Llamémoslo de frente. Ejercer el amor es distinto a ejercer la pasión; el primero suele convertirse en parte de la cotidianidad, el tedio y la construcción social aceptada. Es, qué duda cabe, herramienta perfecta para cuidar la célula familiar al más puro estilo victoriano, heredado de ingleses y estadounidenses, amén de ingredientes fuertísimos del catolicismo con sus mil y una formas de culpabilidad. El resto –la pasión tránsfuga, oculta, maravillosa y trágica, porque está presta a fenecer a cualquier momento- es mirada con recelo, el tabú perfecto del que se habla solo entre confidentes. Y sigo leyendo con avidez la última obra de Abdón Ubidia: “La aventura amorosa y sus personajes”, donde la vida y la literatura se confunden irremediablemente. La pasión y sus personajes descritos hábilmente –Amante, Amado, Engañado, Rival, Confidente, Alcahuete, Coro, Sustituto- se convierten en líquidos, versátiles, atractivos, sin prejuicios, en tanto y cuanto pueden transformarse según las circunstancias que vive cada uno de estos.
Estupendamente bien documentada, sin ser ni de lejos un libro académico, pone en el tapete las mil y una formas de pasión ejercida por personajes de la literatura mundial de todos los tiempos y lugares, sin origen preciso, porque arranca cuando arranca la vida misma. Por sus páginas pasan las ‘Historias de amor’ de Julia Kristeva, ‘La separación de los amantes’ de Igor Caruso, sin olvidar a ‘Tristán e Isolda’ y todos los don Juanes y casanovas de todos los tiempos. Me hacen falta, sin embargo, las “doñas juanas”, historias veladas de mujeres que “a pesar de todo” ejercieron el derecho de un amante esporádico y necesario, más allá de Madame Bovary y alguna que otra. Una edición revisada podría incluir quizás la historia de dos cuencanas: Marietta Veintimilla y Mercedes Andrade, corajudas damas que lo dejaron absolutamente todo en busca de su propia libertad sin importar nada.
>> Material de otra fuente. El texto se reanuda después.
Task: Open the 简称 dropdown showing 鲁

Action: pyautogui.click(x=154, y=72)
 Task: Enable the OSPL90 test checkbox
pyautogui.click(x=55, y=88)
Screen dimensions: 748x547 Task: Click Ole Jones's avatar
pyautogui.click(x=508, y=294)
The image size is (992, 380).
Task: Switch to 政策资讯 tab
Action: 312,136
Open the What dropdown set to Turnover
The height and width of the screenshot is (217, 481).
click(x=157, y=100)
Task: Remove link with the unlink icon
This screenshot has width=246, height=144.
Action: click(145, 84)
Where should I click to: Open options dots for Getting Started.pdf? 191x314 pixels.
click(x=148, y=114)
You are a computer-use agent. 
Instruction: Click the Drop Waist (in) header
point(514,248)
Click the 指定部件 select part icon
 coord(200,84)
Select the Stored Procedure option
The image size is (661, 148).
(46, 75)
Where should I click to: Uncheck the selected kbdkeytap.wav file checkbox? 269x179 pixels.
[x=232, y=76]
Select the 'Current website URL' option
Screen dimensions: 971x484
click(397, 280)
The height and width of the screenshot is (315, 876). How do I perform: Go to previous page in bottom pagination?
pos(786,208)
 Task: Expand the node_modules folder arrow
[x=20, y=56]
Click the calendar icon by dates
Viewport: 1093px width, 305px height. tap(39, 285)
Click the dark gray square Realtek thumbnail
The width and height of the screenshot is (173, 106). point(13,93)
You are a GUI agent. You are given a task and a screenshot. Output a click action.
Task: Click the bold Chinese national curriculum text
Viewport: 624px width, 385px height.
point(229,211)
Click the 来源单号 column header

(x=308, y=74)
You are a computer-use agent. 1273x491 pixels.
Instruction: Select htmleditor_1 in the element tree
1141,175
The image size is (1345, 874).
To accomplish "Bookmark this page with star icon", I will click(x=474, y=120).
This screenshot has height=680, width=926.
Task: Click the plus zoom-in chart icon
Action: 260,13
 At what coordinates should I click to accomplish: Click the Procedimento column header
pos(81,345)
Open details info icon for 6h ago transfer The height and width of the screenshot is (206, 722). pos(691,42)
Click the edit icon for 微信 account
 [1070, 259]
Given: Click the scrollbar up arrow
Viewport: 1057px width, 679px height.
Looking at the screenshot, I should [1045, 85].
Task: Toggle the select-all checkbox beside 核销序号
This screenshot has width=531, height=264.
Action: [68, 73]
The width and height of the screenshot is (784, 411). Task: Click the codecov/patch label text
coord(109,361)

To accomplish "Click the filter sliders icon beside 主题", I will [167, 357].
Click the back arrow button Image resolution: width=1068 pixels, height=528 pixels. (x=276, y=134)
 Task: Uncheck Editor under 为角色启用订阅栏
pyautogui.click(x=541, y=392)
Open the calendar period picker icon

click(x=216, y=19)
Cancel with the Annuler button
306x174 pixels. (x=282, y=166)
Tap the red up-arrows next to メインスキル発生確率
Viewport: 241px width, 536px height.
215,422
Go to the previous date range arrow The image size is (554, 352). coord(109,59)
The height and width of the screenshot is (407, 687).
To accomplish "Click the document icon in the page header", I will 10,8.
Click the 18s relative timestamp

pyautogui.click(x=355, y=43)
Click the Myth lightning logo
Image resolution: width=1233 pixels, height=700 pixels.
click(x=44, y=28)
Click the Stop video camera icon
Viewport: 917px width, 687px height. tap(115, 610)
La primera murió en su propia salsa pasional abrumada por el corifeo social de la pequeña aldea y la segunda –compañera de Paúl Rivet al abandonar a su esposo- finalmente se dio de bruces con la crasa realidad parisina, una niña provinciana sin piano, ni idioma, sola en la omnipresencia del científico.
Un poema bello de Marietta, Quejas, nos lleva por estos sinuosos caminos del deseo. “Y amarle pude, al sol de la existencia/ se abría apenas soñadora el alba/ perdió mi pobre corazón su calma desde el fatal instante en que le hallé”. Esta, existe, más allá de circunstancias conyugales. Un ensayo muy bien escrito que recoge de manera vibrante y sugestiva todas las formas del ser humano de estar abocados a una pasión, a varias, a morir de amor y a resucitar en la esperanza de uno nuevo.